Sunday, August 7, 2011

The Markets Always Win

The hubris of our political class has astounded me for years. They have long believed that their perversion of Keynesian economics is the correct way to manage a modern economy. (Keynes was brilliant and, although I disagree with his conclusions, he was right in his own way.)

Margaret Thatcher had a great quip that the problem with Socialism is that "sooner or later you run out of other peoples money". For the United States, that time may have finally arrived.


My hope is that our political class finally takes this kick in the head as an opportunity to finally address a situation that has been building my entire life (and I'm no spring chicken). 


One lesson they need to learn is that the markets always have the last judgment on government finances. The markets always win; always.

Thursday, August 4, 2011

Sheik Yerbouti

Sorry, but the title is an album by Frank Zappa in 1978 but it is relevant to my point. So, you think the United States imports most of its oil from hostile, Arab nations? Think again; it's our friendly neighbors to the north and south: Canada and Mexico.

Sunday, July 31, 2011

They Are Prisoners of Our Currency

Major trading blocs like China and Europe wish (wish) they could trade in something other than dollars. They can't, and here's why:

In recent noise about the financial world, much has been made of the relative weakness of the U.S. dollar. A lot of seemingly knowledgeable commentators like to predict that international investors either are already or will soon start to run away from the dollar into some other (not yet existing) international monetary unit.



This graph shows one reason why a move away from the dollar is almost impossible unless we're talking in decades instead of years.

————————

## Goals
**1.** Pull out every line of the listing that contains the string "size".
**2.** Carry on the economics blog excerpt from its final sentence.
The economics blog excerpt and the listing are unrelated material.

————————

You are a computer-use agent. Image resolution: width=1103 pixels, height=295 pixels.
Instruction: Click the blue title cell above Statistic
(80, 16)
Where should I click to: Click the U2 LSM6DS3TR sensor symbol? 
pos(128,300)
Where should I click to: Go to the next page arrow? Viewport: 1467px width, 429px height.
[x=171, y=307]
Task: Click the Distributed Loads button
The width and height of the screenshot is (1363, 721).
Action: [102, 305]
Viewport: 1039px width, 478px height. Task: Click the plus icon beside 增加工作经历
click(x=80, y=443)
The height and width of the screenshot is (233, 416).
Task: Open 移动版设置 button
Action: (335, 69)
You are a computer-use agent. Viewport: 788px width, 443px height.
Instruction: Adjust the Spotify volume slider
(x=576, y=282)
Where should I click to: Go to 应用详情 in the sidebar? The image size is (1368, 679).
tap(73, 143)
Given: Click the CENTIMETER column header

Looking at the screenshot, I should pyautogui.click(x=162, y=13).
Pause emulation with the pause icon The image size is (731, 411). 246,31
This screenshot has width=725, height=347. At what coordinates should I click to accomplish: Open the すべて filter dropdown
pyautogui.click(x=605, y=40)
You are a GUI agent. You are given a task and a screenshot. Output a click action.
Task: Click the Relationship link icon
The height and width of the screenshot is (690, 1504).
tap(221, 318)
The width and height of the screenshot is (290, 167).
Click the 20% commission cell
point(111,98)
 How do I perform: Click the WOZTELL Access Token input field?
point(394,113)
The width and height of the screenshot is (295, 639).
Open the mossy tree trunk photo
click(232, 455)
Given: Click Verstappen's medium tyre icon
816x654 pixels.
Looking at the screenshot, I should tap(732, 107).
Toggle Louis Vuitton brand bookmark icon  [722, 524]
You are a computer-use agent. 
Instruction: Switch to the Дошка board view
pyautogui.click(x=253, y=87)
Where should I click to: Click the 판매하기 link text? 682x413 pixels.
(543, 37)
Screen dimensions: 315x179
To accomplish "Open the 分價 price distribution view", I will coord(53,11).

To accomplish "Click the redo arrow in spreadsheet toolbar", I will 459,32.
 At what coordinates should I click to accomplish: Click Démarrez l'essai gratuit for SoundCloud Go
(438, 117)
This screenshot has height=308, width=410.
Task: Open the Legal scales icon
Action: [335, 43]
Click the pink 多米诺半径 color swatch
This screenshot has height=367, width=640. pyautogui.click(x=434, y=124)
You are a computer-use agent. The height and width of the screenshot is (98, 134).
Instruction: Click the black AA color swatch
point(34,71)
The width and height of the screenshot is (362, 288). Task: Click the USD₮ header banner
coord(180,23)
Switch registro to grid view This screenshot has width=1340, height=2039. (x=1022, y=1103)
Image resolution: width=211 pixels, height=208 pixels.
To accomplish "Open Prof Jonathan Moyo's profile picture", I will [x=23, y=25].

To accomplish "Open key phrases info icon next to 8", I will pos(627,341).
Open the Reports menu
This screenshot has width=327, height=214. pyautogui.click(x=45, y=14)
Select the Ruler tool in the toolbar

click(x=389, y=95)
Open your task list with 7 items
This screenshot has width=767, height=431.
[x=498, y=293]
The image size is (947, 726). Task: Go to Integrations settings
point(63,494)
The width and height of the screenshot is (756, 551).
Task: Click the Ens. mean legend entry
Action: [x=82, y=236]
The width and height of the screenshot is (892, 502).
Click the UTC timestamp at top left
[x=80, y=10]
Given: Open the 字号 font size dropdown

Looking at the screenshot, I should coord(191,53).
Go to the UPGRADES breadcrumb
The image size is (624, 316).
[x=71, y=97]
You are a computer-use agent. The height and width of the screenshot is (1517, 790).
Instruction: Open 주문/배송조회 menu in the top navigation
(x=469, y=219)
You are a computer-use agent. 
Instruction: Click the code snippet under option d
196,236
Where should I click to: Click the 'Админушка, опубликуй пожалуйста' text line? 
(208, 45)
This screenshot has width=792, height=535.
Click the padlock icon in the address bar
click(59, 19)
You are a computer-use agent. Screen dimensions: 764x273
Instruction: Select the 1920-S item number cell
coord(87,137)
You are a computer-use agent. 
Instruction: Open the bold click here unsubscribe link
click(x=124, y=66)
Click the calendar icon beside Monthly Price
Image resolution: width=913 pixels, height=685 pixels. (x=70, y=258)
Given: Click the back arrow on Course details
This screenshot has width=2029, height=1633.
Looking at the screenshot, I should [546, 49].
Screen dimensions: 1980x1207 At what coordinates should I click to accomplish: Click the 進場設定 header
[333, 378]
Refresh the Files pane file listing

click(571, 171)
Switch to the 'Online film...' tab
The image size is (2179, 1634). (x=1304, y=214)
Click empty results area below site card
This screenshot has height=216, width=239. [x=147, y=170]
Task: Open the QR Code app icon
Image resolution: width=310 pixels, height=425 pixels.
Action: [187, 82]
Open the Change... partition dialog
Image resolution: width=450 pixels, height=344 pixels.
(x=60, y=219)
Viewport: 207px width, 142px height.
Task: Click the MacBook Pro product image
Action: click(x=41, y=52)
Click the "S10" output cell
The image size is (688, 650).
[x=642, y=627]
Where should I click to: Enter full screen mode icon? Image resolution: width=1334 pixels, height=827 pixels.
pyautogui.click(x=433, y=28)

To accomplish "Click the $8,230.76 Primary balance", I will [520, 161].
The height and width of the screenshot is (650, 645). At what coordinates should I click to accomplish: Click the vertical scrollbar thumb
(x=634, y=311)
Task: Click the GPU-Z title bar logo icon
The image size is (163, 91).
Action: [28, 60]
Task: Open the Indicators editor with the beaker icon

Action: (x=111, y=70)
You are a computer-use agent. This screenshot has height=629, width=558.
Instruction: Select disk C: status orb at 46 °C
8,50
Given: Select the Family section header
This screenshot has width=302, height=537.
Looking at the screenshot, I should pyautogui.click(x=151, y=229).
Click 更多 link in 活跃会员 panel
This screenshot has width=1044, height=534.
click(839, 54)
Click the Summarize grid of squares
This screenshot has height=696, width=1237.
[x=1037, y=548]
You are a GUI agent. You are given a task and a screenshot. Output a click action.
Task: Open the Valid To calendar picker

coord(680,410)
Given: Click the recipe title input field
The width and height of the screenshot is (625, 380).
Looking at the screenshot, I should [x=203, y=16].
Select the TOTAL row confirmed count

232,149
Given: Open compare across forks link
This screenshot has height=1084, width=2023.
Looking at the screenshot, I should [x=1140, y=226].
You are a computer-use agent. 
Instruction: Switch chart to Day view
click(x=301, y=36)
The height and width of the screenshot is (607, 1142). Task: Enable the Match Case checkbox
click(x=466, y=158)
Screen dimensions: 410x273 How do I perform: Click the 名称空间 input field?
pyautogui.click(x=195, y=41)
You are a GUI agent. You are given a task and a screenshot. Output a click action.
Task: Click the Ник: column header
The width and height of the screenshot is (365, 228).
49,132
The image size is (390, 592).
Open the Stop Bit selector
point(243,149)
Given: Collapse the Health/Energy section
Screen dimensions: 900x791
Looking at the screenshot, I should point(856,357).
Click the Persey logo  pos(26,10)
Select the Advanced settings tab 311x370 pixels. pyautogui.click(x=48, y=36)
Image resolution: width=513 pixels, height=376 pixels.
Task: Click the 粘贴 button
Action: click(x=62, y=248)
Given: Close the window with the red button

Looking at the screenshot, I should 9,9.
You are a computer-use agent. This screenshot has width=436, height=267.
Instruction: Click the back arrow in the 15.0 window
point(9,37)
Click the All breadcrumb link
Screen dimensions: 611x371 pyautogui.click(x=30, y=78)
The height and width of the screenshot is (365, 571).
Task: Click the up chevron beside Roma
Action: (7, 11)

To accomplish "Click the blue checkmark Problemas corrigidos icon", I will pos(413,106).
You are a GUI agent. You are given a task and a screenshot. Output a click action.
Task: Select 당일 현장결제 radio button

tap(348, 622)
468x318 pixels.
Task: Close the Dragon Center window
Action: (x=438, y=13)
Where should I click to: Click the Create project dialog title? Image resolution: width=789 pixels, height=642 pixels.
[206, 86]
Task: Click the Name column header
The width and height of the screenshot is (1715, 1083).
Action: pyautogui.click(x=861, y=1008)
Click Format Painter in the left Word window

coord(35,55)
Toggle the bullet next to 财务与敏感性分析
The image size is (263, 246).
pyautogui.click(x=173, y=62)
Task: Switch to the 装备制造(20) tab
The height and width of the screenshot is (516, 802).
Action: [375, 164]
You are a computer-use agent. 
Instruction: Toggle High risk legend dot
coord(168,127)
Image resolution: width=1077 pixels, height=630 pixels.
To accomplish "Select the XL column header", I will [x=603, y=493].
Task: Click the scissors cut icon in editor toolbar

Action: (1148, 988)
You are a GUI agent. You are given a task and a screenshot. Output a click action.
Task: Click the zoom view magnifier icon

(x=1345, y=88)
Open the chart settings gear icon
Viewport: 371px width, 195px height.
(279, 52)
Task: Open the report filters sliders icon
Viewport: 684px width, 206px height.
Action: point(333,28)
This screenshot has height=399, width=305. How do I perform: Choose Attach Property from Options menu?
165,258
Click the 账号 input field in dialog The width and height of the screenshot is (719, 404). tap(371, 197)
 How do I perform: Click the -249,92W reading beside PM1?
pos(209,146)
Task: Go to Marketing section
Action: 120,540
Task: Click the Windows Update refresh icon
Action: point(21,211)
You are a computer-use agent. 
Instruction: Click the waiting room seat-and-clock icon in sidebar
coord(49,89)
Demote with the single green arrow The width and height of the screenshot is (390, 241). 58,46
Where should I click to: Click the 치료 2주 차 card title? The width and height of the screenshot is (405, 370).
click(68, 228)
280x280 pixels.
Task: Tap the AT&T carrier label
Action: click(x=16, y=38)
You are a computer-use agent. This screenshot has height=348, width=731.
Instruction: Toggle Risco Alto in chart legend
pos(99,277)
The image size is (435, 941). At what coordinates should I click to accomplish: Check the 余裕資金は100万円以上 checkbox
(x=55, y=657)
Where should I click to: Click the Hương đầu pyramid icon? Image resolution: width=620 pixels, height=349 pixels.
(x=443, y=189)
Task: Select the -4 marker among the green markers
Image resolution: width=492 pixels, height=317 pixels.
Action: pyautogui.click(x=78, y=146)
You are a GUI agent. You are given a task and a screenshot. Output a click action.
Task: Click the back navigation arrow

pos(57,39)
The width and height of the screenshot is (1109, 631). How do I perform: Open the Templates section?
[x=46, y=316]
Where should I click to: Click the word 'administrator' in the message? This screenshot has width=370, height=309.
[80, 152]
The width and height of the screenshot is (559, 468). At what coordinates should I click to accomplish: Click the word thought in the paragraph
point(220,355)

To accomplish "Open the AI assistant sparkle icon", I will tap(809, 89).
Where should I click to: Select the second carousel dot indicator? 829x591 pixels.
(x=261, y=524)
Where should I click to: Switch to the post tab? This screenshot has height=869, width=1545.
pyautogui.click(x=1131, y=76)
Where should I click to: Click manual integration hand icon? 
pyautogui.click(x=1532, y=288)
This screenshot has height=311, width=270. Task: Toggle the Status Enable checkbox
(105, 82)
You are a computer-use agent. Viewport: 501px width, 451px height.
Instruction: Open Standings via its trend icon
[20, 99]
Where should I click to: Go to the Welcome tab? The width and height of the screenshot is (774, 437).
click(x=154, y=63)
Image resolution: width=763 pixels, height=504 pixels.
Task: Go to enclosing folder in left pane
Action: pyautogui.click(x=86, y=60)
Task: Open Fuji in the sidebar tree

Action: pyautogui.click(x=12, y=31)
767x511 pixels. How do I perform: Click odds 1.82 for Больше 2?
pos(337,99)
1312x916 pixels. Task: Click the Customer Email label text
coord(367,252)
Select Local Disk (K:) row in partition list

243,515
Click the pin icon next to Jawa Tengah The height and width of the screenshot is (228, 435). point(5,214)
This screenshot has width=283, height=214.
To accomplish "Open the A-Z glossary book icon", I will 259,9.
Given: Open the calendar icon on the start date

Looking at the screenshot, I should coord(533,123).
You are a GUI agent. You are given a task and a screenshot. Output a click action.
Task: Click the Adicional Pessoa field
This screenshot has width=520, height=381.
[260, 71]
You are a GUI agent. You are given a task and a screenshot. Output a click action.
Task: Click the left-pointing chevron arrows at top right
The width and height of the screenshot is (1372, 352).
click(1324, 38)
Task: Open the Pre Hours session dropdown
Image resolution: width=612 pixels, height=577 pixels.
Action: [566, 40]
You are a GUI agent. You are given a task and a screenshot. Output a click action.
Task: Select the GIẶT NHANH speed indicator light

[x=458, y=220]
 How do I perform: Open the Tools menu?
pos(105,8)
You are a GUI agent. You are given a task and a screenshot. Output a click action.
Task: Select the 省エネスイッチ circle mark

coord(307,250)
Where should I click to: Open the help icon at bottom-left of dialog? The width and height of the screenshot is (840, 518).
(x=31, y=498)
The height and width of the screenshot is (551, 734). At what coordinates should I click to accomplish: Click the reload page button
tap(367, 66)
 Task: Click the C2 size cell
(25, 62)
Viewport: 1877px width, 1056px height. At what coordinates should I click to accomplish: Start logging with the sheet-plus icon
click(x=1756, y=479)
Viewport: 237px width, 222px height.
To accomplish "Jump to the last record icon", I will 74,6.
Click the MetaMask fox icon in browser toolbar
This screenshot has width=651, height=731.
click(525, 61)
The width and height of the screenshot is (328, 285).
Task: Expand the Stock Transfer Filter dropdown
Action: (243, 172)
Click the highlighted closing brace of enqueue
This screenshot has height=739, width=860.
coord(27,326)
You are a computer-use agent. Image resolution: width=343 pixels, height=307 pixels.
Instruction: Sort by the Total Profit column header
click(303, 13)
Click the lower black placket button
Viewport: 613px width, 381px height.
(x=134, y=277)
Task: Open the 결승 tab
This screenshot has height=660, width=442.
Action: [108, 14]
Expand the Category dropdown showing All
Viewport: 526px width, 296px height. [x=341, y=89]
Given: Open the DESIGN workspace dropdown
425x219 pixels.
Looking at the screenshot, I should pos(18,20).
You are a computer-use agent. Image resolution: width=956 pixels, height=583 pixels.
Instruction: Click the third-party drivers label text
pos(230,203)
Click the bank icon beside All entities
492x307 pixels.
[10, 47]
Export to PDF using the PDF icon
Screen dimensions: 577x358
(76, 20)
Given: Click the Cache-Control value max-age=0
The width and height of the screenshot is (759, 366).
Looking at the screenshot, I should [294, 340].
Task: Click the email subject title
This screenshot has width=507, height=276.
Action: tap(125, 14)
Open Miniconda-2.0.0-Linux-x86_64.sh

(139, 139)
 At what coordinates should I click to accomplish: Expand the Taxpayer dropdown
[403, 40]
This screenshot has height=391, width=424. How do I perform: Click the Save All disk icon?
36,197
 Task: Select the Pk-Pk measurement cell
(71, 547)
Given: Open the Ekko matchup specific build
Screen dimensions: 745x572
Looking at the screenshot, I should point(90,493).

————————

## Results by task
**1.**
Where should I click to: Go to 应用详情 in the sidebar? The image size is (1368, 679).
Pause emulation with the pause icon The image size is (731, 411). 246,31
The image size is (947, 726). Task: Go to Integrations settings
Given: Open the 字号 font size dropdown
The image size is (624, 316).
The image size is (2179, 1634). (x=1304, y=214)
The image size is (688, 650).
The image size is (163, 91).
The image size is (390, 592).
The image size is (263, 246).
The image size is (435, 941). At what coordinates should I click to accomplish: Check the 余裕資金は100万円以上 checkbox
 Task: Click the C2 size cell

**2.**
Here's the original link at the Atlantic if you want more detail. One quick takeaway is that the metropolitan New York area has an economy larger than that of Canada. The Los Angeles area economy is almost as large as that of the Netherlands.

When American cities have economies as large as major nations this means that the dollar cannot be replaced as an international monetary exchange in the near term. The entire world simply cannot replace the dollar with Swiss Francs when Chicago, all by itself, is bigger than Switzerland. It's a question of liquidity.

Monday, April 25, 2011

Crony Capitalism

As if I needed more persuasion ... here's a graph that shows Crony Capitalism (more correctly called Mercantalism)is still in full swing in this country.

An Interesting and Stubborn Fact

Facts are stubborn things. With the recent rise in gasoline prices, it will be the natural tendency of the political class to blame oil companies and seek to demonize them in the public eye. (And based on my conversations on the topic with fellow citizens, they are easy to demonize.)

However ... I ran across this very interesting chart. If you believe that he who controls oil production also influences the price of oil then check out this chart. Who profits the most of increased oil prices? Well, it would appear that the top 13 producers of oil are, in fact, governments and these governments produce 94 percent of the world's oil.

Gone Baby Gone

Okay, I just sold my house in Kansas City and took a six percent loss from the purchase price two years ago. From what I can tell, I got off easy. It appears that prices still need to fall further to get back to their historic trend lines (reversion to the mean). It seems to me to be inevitable.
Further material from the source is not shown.